La ciudadanía está enfrentada hoy con más agresividad que nunca y el comportamiento no es más que el contagio de la conducta feroz de sus líderes que andan diciéndose barriga verde después que juraron respetarse y moderar su lenguaje hiriente, descomedido, a veces procaz.

El juego está trancado entre pepehachistas, hipolitistas y perredeístas que aseguran que el Presidente “gana o se queda”, y peledeístas y reformistas bailando al son de e pa’ fuera que van. No se respetan en sus juramentos triunfalistas y, como además de político, el dominicano es un pueblo bebedor de aguardiente, el peligro se hace presente cuando el alcohol comienza a hacer efecto en esos estómagos en ayunas que tienen el ron y la cerveza como la leche que alimenta sus organismos desnutridos.

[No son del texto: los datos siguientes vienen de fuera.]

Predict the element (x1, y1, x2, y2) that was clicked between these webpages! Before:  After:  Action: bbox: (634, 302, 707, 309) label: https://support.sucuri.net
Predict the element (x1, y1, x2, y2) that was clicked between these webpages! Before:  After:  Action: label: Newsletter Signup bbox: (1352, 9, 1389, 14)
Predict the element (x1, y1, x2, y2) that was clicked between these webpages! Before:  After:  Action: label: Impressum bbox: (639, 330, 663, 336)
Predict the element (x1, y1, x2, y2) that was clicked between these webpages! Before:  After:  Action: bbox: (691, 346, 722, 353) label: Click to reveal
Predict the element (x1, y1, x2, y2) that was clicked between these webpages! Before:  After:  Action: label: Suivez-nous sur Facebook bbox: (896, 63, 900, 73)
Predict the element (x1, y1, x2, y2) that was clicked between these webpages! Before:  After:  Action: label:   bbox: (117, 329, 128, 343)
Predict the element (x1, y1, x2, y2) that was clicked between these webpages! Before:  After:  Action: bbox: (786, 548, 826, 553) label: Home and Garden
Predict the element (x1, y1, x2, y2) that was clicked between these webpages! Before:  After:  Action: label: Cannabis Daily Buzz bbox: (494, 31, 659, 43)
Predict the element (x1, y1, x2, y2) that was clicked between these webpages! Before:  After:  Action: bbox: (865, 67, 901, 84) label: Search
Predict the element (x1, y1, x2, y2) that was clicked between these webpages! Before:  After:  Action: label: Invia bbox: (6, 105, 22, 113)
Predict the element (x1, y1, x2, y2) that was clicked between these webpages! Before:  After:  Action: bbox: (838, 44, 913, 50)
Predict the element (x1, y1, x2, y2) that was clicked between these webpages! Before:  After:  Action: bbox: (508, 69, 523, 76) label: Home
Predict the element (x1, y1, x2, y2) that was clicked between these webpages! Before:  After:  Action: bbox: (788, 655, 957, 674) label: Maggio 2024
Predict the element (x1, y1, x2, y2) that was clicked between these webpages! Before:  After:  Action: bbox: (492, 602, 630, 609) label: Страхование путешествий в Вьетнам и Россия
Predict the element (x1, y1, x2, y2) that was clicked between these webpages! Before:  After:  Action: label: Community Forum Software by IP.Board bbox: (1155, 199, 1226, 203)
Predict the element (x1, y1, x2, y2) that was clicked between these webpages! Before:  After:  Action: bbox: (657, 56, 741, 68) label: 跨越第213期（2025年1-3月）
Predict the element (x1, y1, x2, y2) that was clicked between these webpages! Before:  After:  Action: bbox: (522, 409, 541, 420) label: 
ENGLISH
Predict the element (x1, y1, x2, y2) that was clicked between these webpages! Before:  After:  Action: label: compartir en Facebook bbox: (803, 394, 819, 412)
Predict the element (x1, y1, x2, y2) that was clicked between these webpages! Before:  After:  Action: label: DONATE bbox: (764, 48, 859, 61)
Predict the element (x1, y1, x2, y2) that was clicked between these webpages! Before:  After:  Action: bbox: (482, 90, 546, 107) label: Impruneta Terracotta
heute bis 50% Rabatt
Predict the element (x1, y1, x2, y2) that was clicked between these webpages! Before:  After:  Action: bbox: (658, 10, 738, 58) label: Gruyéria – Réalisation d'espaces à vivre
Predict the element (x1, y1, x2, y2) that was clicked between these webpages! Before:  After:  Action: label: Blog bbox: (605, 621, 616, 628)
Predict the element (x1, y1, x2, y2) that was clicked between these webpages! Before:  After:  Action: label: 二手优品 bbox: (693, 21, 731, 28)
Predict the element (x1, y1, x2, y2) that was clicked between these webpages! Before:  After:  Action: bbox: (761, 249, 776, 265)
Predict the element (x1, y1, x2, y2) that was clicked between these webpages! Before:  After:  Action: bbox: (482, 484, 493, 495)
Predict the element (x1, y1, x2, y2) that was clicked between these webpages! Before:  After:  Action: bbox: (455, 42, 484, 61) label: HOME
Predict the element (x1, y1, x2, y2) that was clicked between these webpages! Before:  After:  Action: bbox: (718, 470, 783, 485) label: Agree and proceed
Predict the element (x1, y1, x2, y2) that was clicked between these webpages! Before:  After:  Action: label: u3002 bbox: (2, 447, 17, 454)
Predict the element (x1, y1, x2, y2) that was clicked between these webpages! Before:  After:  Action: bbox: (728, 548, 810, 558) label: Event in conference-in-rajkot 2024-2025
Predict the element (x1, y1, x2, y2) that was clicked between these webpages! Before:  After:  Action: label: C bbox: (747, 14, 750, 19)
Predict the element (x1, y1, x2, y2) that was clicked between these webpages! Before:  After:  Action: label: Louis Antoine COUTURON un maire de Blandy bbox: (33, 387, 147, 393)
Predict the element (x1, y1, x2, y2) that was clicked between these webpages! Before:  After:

Antes de subir los altoparlantes, gorras, camisetas, bocinas, micrófonos, cartelones y banderas, los compañeros entran en camiones y camionetas arsenales de pistolas y punzones e improvisados bares de frías y de potes para calentar los ánimos, prender el pico, afinar las voces que proclaman virtudes de un líder y defectos y desaciertos del contrario. En el dime y direte de uno y otros bandos, ya descontrolados por la ingestión etílica, se producen los desafíos, viene el golpe.

Hay violencia en las calles, oficinas, parques, colmadones, bares y hasta en las guaguas y carros públicos, a causa de esta campaña que se convierte en maldición y augurio de desgracias irreparables.

Los infelices se “emburujan” y matan mientras los jefes de sus partidos, ilesos por la abundante seguridad, se bufean estos pendejos arrebatos populares. La población debería frenar sus pasiones, evitar pleitos, aprender a razonar sin llegar a las ofensas y los puños, porque el muerto en campaña no es héroe ni prócer que se entierra envuelto en la enseña tricolor: es uno más de tantos caídos cada cuatro años a los que sólo lloran y recuerdan sus desventurados familiares que siguen igual de pobrecitos, tal vez más, porque a veces el desaparecido era el que llevaba el sustento.